Bestaat humor bij dieren? Wij aarzelen niet deze vraag bevestigend te beantwoorden.
Wanneer menschelijke eigenschappen als liefde, haat, medelijden, jaloerschheid, enz. bij hen aanwezig zijn, wat vaststaat, is er zeer zeker ook plaats voor andere, w.o. zin voor humor.
Trouwens men lette slechts op het spel tusschen hond en kat, wanneer zij gelijk kleine kinderen krijgertje spelen en op hunne bewegingen, wanneer wij, menschen, met hen stoeien.
Hondentrouw is bekend, doch eene zuster van trouw, gehechtheid, bestaat bij katten.
Het voortdurend vertoeven van deze in de vertrekken, waar meester of meesteres zich bevindt, wijst op genegenheid.

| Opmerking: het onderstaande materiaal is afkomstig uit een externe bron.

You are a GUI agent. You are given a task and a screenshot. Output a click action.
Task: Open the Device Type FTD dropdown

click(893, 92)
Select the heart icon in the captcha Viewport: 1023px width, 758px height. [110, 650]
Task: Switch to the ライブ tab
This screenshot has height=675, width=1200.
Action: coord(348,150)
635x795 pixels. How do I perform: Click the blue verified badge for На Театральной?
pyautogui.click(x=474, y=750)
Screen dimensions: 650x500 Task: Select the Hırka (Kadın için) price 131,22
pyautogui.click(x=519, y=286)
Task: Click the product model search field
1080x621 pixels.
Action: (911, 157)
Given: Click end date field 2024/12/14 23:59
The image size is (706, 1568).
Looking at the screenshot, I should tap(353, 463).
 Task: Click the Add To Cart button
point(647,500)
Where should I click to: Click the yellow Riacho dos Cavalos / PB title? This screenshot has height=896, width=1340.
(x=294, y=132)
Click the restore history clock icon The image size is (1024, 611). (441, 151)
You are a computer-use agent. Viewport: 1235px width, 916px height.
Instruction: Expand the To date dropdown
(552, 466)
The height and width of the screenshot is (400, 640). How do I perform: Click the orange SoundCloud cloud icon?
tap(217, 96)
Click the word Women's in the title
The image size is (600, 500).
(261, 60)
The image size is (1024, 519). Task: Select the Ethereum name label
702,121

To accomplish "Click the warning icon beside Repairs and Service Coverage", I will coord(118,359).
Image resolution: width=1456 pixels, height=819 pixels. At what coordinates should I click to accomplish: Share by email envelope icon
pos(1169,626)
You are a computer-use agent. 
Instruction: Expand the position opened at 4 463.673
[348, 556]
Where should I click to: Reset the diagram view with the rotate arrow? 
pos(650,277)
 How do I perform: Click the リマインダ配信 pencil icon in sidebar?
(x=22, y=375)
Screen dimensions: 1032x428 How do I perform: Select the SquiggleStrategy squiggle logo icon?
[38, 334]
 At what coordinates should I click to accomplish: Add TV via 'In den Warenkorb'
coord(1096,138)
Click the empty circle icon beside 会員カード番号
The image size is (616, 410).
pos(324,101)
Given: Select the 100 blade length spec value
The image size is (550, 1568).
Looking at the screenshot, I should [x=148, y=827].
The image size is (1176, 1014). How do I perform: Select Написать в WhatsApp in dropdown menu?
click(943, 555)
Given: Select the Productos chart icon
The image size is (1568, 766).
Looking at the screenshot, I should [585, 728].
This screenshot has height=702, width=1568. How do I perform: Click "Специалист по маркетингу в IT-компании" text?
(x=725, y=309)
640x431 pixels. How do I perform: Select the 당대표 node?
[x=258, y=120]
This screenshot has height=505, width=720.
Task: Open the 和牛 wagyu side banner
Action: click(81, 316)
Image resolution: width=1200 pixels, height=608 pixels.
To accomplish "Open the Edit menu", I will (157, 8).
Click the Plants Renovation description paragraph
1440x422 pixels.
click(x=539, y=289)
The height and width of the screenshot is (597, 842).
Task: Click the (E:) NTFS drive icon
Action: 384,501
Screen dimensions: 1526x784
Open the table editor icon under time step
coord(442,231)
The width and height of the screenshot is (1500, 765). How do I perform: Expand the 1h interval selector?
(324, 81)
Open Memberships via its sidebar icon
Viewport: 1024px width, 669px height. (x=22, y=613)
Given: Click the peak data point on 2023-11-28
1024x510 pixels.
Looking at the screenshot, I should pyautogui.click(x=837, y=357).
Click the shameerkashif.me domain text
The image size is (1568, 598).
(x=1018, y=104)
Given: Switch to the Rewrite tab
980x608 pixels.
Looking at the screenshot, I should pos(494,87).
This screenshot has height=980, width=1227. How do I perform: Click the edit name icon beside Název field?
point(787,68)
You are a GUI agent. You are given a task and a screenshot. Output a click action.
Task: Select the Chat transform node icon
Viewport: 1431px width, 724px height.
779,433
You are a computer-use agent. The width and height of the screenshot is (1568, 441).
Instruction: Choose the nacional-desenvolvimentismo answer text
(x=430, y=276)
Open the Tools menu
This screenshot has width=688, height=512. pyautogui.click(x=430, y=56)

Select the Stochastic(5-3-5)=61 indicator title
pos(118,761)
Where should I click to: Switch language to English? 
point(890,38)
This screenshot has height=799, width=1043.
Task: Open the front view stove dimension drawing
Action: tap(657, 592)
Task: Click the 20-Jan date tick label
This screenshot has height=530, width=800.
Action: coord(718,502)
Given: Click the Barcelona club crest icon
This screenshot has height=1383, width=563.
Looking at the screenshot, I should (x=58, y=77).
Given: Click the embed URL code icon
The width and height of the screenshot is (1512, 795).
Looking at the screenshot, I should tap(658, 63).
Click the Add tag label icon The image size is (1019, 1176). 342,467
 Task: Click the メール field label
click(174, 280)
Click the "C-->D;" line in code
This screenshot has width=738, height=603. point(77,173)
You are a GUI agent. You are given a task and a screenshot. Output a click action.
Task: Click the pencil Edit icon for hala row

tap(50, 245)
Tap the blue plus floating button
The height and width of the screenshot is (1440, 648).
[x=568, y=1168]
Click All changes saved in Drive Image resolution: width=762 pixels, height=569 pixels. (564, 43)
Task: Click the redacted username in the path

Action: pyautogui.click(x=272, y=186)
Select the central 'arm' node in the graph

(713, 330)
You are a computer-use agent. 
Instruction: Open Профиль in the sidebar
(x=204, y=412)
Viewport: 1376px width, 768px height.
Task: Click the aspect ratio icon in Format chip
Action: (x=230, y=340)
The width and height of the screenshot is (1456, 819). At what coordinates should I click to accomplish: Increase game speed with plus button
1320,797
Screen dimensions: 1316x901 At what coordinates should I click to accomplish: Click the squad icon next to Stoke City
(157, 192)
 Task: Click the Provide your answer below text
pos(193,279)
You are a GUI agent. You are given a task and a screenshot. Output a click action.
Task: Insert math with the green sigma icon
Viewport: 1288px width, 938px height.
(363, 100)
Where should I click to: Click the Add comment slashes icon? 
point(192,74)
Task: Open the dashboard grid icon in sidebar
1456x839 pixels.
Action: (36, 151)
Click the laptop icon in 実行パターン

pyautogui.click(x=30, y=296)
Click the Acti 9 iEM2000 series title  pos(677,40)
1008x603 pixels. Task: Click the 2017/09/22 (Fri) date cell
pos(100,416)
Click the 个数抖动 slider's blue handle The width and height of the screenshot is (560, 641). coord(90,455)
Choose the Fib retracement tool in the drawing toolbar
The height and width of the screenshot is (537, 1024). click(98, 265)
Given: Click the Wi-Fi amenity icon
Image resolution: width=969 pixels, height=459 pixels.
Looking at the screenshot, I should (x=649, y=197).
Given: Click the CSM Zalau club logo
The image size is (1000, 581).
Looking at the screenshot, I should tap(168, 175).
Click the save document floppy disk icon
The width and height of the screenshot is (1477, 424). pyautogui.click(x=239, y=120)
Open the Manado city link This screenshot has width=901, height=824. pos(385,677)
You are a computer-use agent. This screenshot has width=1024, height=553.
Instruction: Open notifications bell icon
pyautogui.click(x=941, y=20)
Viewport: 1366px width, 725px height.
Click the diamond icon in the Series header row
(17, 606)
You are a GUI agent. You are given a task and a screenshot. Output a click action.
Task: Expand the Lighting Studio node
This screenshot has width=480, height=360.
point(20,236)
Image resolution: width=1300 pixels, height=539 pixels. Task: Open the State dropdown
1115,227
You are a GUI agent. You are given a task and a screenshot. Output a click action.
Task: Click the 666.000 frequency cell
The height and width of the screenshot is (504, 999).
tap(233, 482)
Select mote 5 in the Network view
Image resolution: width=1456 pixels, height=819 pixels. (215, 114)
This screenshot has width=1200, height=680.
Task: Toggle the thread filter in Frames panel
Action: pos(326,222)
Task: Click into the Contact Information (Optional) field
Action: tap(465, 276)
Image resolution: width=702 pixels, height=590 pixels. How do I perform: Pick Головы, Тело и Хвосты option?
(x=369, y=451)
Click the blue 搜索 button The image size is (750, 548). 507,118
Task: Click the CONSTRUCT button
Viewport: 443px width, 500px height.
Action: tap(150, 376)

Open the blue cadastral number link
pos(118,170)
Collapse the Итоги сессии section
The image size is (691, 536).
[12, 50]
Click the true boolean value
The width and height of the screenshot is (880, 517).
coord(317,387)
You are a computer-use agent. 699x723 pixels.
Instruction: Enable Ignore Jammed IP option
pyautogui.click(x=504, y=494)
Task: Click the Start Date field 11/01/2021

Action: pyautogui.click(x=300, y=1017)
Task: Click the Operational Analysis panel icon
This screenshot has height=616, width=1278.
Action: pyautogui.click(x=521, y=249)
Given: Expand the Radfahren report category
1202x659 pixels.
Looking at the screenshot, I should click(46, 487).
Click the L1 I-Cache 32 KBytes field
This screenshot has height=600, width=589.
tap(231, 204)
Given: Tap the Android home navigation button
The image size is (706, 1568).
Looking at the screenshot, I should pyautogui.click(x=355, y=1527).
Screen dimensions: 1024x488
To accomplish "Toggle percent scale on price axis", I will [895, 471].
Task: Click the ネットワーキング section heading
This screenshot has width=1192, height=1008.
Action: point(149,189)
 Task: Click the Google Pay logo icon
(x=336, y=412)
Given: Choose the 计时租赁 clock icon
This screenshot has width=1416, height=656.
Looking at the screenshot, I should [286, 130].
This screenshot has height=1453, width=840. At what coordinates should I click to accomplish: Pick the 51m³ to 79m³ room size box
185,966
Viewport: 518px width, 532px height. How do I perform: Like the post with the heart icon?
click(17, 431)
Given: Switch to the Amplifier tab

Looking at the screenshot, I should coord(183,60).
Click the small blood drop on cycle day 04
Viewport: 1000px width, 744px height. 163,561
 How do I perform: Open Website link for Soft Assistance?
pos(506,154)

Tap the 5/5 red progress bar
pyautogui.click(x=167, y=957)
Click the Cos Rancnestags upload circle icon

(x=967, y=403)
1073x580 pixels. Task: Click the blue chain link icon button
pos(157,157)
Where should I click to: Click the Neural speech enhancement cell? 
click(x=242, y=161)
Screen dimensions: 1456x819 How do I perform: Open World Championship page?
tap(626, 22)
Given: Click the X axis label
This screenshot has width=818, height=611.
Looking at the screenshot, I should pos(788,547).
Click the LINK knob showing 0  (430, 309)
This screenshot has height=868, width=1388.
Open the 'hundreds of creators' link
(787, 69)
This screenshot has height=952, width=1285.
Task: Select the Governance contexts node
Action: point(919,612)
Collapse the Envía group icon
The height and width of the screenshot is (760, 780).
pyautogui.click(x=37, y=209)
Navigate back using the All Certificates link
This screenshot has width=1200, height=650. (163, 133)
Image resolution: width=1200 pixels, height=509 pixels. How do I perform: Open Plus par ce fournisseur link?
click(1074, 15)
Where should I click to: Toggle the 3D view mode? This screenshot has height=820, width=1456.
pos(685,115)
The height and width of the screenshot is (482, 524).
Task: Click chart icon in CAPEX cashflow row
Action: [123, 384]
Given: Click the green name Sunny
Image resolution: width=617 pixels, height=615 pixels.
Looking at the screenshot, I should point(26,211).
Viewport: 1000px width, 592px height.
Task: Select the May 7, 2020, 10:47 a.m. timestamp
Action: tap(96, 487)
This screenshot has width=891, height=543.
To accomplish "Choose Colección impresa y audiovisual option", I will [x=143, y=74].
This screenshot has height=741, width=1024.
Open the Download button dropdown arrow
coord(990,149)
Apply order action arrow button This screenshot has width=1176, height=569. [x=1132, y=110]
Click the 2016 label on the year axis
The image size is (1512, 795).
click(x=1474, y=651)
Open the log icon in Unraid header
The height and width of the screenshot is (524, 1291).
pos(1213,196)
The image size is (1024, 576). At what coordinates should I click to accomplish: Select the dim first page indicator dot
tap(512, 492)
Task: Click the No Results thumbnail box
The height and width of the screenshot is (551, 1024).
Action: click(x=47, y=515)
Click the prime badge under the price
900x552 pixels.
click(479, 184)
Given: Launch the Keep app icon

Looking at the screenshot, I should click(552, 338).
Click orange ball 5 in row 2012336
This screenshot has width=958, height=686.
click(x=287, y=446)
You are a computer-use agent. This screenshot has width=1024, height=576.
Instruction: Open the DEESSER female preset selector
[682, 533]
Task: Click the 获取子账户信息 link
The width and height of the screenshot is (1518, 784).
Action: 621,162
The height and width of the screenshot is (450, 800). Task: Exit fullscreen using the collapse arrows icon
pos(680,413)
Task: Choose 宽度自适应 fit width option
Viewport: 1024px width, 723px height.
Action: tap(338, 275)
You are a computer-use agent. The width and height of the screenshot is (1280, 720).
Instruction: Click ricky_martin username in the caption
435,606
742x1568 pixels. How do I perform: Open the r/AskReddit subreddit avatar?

Er zijn zelfs katten, die hun meester, wanneer deze in den tuin of op 't veld gaat arbeiden, vergezellen. Wij weten van een kat, die zijn heer dagelijks naar de mailboot bracht wanneer deze in zijne woonplaats voor anker lag.
Eenige jaren geleden, wellicht herinneren de lezers het zich nog, werd bij een nachtelijke brand, te Amsterdam, de bewoner daarop attent gemaakt door zijn kat, die op bed sprong en hem over zijn gezicht streek.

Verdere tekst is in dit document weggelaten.